Sie klingt jetzt weicher, mehr wie die große Schwester, die Klein-Hanna Geschichten vorgelesen hat, als wie die Powerfrau, die von Wirtschaftszeitungen interviewt wird.

»Du kriegst das hin, Süße, das weiß ich«, fügt sie hinzu.

»Was soll ich tun?«, flüstert Hanna. »Wo soll ich hin? Wie soll ich allein zurechtkommen?«

Am anderen Ende der Leitung klopft es an der Tür, und eine tiefe Männerstimme murmelt ein paar unverständliche Worte.

»Ich habe jetzt leider ein Meeting«, sagt Lydia zu Hanna.

Die übliche resolute und leicht gestresste Stimme ist zurück.

»Ich rufe dich danach an. Lass mich ein bisschen nachdenken.«

»Sag Mama nichts davon«, flüstert Hanna. »Versprich es mir.«

In ihrer Familie sind die Rollen seit langem festgeschrieben. Lydia ist die Tüchtige und Erfolgreiche, mit der die Eltern vor ihren Freunden in Spanien prahlen. Hanna ist das Nesthäkchen, über das sie lieber schweigen. Sie hat sie immer enttäuscht. Ihren unkonventionellen Lebensstil und später ihre Berufswahl haben ihre Oberschicht-Eltern nur mit viel Rotwein ertragen.

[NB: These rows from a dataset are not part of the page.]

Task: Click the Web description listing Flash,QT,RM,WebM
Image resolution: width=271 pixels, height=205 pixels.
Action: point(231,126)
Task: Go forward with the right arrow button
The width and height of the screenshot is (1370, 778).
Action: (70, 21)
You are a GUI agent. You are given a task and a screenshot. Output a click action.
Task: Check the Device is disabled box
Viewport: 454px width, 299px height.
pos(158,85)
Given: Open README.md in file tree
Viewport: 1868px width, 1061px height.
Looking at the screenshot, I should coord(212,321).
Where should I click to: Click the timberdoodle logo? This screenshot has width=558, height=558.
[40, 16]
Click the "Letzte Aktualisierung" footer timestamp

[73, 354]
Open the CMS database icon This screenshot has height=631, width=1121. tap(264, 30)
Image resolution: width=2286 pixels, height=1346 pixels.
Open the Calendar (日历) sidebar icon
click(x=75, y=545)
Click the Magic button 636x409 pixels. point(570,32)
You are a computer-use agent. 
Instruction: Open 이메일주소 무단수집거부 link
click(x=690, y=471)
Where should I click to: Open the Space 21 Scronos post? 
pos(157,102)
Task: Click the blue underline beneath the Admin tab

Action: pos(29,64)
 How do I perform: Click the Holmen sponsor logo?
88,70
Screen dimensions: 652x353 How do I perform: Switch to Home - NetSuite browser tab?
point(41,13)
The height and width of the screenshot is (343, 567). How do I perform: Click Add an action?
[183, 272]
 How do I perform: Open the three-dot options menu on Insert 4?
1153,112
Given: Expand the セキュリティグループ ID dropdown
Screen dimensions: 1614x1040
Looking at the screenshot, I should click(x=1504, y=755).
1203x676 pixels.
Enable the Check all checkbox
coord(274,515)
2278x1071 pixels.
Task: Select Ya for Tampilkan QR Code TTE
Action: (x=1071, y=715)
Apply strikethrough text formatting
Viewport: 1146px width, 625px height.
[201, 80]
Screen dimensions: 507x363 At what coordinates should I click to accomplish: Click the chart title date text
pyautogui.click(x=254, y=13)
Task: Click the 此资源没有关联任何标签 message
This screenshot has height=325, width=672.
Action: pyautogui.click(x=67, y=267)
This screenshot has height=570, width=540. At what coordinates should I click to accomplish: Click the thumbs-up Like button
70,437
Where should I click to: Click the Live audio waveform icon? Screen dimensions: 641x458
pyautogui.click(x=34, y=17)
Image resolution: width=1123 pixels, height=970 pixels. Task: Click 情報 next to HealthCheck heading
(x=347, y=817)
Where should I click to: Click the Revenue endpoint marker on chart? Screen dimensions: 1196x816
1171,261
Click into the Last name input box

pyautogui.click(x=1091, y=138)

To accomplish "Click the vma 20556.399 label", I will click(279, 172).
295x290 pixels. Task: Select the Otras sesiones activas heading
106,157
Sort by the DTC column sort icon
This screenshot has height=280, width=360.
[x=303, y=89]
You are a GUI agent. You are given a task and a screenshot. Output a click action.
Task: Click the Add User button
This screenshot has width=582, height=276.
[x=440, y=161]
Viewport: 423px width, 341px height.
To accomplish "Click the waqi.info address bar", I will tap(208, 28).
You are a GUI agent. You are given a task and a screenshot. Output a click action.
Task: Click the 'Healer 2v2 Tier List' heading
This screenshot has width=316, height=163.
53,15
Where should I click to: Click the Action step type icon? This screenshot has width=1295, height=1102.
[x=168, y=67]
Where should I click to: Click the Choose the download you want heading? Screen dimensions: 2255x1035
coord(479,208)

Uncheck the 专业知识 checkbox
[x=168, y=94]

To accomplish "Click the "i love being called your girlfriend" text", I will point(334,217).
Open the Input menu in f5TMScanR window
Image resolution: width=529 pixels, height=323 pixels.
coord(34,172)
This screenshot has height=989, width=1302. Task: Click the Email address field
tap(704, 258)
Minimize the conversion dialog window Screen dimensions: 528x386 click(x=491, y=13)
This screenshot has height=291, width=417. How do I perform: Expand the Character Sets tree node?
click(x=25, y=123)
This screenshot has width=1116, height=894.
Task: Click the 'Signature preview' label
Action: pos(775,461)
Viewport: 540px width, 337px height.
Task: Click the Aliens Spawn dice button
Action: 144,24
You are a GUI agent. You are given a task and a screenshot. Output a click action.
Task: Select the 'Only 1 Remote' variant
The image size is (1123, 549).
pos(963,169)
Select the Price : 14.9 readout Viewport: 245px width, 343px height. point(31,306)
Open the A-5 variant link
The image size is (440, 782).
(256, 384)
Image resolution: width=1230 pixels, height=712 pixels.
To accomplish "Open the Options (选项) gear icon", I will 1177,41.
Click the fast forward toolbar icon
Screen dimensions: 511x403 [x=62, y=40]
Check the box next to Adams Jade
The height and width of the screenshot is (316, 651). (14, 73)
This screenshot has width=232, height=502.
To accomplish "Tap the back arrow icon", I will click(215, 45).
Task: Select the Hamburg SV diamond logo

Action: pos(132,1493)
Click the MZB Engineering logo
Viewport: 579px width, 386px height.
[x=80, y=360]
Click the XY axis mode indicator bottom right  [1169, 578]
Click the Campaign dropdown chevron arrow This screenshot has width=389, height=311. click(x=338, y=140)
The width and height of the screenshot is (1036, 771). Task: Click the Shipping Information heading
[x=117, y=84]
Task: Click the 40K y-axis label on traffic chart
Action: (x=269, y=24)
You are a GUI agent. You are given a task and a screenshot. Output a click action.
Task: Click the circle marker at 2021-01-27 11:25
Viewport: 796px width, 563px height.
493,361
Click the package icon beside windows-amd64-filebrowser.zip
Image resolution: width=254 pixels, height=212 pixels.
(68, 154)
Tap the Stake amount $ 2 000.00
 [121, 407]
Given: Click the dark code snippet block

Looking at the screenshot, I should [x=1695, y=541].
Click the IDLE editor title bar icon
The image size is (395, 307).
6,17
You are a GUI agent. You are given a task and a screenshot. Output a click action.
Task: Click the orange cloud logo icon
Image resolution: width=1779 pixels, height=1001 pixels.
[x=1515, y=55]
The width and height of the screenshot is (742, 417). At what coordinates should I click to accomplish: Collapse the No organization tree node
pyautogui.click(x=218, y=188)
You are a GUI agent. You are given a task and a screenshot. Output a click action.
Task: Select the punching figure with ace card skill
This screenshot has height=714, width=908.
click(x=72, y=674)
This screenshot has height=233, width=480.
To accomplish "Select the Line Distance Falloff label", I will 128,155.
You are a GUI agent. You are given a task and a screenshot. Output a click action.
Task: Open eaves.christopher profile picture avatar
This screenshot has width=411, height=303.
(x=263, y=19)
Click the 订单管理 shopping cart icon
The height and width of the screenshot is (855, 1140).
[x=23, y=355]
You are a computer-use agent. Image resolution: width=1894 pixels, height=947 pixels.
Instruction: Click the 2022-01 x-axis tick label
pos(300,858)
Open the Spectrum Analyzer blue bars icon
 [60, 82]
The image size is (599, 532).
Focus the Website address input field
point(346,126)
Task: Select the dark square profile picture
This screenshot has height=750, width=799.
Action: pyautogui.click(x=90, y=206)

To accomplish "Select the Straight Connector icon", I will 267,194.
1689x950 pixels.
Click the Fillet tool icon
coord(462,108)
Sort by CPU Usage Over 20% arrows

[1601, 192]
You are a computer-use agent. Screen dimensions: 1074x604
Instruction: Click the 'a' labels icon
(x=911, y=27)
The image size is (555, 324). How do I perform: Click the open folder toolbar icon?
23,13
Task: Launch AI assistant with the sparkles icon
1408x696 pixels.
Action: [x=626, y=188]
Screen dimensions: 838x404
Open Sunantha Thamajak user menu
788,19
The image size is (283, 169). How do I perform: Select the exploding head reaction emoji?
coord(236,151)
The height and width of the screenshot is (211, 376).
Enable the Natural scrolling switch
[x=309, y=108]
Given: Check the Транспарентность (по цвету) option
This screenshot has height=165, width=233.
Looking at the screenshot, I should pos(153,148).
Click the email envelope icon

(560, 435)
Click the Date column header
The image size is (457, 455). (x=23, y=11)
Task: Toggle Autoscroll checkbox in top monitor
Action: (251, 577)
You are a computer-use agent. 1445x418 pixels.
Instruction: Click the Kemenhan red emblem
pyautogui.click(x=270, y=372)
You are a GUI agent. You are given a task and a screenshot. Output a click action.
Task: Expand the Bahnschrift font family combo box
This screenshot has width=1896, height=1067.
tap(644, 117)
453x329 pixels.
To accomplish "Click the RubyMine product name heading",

Es gab nur eins, worüber ihre Mutter wirklich erfreut war, und das war die Beziehung mit Christian.

Die ist jetzt vorbei.

Hanna legt das Handy weg und zieht sich die Decke über den Kopf. Unfassbar, dass Christian sie so hintergangen hat. Wie kann er ihr das antun? Nach fünf gemeinsamen Jahren?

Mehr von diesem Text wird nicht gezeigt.